Invece in tutto il Paese non sono state realizzate le politiche di riduzione a monte, quelle che dovrebbe essere adottate fin dalle prime fasi del ciclo di vita, dalla progettazione e produzione, poco si è fatto per quanto riguarda l’educazione dei cittadini, rendendo la raccolta differenziata una lodevole attività di nicchia, oltre che informando correttamente sulla portata e l’impatto delle tecnologie di trattamento.. Così la soluzione finale largamente preferita resta quella di togliere gli ingombri dalla vista, delegandoli alla malavita a prezzi economici e sociali elevatissimi o conferendoli in discariche perenni, magari in aree naturalistiche protette purchè pudicamente lontane da occhi e coscienze civiche.

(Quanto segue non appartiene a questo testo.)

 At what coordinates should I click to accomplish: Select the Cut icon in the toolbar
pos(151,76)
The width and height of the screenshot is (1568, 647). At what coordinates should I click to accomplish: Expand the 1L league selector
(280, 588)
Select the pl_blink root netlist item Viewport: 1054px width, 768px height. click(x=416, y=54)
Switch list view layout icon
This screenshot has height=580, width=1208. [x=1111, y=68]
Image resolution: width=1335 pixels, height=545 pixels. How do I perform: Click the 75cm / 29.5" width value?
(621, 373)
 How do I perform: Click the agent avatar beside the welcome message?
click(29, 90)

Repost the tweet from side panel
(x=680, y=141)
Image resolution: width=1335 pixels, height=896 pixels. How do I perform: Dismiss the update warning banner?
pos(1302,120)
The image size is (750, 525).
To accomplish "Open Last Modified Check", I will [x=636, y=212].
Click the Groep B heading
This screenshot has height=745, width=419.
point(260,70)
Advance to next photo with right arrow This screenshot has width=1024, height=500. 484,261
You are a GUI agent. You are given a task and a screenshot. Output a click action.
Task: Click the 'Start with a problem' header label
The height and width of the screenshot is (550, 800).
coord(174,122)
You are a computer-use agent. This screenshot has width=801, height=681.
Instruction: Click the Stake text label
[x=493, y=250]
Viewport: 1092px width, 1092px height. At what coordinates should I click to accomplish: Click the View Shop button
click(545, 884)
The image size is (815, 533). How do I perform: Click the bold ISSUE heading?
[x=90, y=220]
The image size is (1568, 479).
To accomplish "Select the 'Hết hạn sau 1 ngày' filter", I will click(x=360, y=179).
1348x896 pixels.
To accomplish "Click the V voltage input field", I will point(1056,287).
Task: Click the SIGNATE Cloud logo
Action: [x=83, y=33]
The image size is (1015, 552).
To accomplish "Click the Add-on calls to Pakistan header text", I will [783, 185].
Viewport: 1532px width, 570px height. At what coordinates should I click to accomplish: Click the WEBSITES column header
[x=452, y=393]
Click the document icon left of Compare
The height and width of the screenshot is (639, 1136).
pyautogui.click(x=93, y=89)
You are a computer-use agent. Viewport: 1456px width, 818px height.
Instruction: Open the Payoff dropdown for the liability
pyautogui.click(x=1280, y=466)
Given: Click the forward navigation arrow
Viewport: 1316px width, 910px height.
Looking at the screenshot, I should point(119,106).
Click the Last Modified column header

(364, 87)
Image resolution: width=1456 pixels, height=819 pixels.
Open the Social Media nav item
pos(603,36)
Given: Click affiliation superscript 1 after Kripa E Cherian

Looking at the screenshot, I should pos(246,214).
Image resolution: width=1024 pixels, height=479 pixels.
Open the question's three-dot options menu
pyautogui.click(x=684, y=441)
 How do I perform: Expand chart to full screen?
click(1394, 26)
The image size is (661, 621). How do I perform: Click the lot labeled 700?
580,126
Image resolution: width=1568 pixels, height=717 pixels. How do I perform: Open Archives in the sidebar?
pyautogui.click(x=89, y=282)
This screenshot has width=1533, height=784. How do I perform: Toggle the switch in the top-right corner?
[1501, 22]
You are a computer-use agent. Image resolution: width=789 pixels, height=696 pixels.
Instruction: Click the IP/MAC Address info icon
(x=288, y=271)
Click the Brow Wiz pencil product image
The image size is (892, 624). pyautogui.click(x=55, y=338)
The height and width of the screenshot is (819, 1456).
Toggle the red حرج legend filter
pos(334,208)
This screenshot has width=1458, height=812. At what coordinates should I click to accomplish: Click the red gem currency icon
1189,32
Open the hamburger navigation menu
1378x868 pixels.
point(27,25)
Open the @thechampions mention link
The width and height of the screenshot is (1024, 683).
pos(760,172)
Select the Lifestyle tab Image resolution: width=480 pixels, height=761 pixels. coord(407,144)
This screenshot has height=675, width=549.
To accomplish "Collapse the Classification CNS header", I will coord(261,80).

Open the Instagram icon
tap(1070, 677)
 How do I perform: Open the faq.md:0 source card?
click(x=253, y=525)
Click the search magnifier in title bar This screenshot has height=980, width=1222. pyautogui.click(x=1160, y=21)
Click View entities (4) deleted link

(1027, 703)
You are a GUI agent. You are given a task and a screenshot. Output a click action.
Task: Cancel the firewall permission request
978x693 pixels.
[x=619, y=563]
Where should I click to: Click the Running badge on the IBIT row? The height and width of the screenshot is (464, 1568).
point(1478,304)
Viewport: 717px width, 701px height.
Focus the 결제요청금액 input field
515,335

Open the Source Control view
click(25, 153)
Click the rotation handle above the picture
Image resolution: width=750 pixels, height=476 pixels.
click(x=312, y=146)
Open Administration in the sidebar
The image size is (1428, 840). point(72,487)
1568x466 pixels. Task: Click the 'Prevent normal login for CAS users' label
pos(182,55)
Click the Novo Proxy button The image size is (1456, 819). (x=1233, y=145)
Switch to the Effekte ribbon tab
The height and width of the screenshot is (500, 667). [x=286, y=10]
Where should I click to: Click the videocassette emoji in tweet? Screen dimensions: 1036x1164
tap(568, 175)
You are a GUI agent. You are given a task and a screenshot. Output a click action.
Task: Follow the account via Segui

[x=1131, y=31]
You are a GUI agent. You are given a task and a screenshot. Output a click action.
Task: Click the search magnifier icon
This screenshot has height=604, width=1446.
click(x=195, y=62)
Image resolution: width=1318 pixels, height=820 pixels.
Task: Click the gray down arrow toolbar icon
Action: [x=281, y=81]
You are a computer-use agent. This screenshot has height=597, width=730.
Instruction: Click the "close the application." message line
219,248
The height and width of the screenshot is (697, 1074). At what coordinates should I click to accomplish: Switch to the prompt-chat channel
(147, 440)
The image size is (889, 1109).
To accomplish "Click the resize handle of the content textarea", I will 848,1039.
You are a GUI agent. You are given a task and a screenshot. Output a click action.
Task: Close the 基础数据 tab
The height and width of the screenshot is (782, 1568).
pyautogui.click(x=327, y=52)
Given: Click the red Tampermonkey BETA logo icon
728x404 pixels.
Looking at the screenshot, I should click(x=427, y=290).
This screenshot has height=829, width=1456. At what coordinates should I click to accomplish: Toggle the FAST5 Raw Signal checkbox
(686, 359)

Si abbiamo un “problema” col problema dei rifiuti, anche facendo finta che il nostro affogarvi non rappresenti una sfida perduta con la civiltà, con l’ordine pubblico, con la malavita organizzata e con una estetica del consumismo che crea imballaggi e confezioni sempre più invadenti, duraturi e ingombranti.
Viene da augurarsi che la crisi diventi una crisi del superfluo e dell’accumulazione. Che la cura contro l’emergenza siano la sobrietà e l’educazione civica. Perché quella dei rifiuti è una patologia della crescita insostenibile, una patologia particolare perché irride all’entropia, cresce, si gonfia e lievita senza soluzioni compensative, se non la riduzione. Ed è difficile da fronteggiare perché è collaterale all’accumulazione di beni, al consumismo all’illusorietà di un benessere alimentato dal possesso di prodotti inutili e ben confezionati.

Mio nonno, del quale peraltro pago l’inclinazione alla dissipazione, in tempi di maggiore austerità conservava invece ben ripiegate la carte dei pacchetti regalo e i nastri colorati. Oggi il 2 gennaio percorriamo per strada l’archivio dell’usa e getta dei riti familiari e anche delle loro emozioni, del consumo esercitato per nutrire la macchina produttiva grazie al superfluo mentre in altre geografie altri mancano del necessario. E Emma, tre anni, pensa che il tonno navighi in acque perigliose ben custodito nella sua scatoletta, perché non ci interessa conoscere i cicli di lavorazione che trasformano una risorse naturale in un articolo in mostra su uno scaffale. Nemmeno la sequenza di sofferenze e vite rubate che questi processi hanno comportato. E tanto meno il volume di rifiuti che si lasciano alle spalle. Per quanto ci sforziamo nessuno riesce a ridurre il suo rapporto con gli oggetti a una relazione funzionale, connotato da qualcosa di inspiegabile che esalta la ripugnanza che ci afferra per qualcosa che ha fatto parte della nostra vita, che ci ha nutriti e che è diventato una massa informe maleodorante. Che vogliamo nascondere come una vergogna e che dovremmo invece riportare nel circuito sociale come un responsabilità.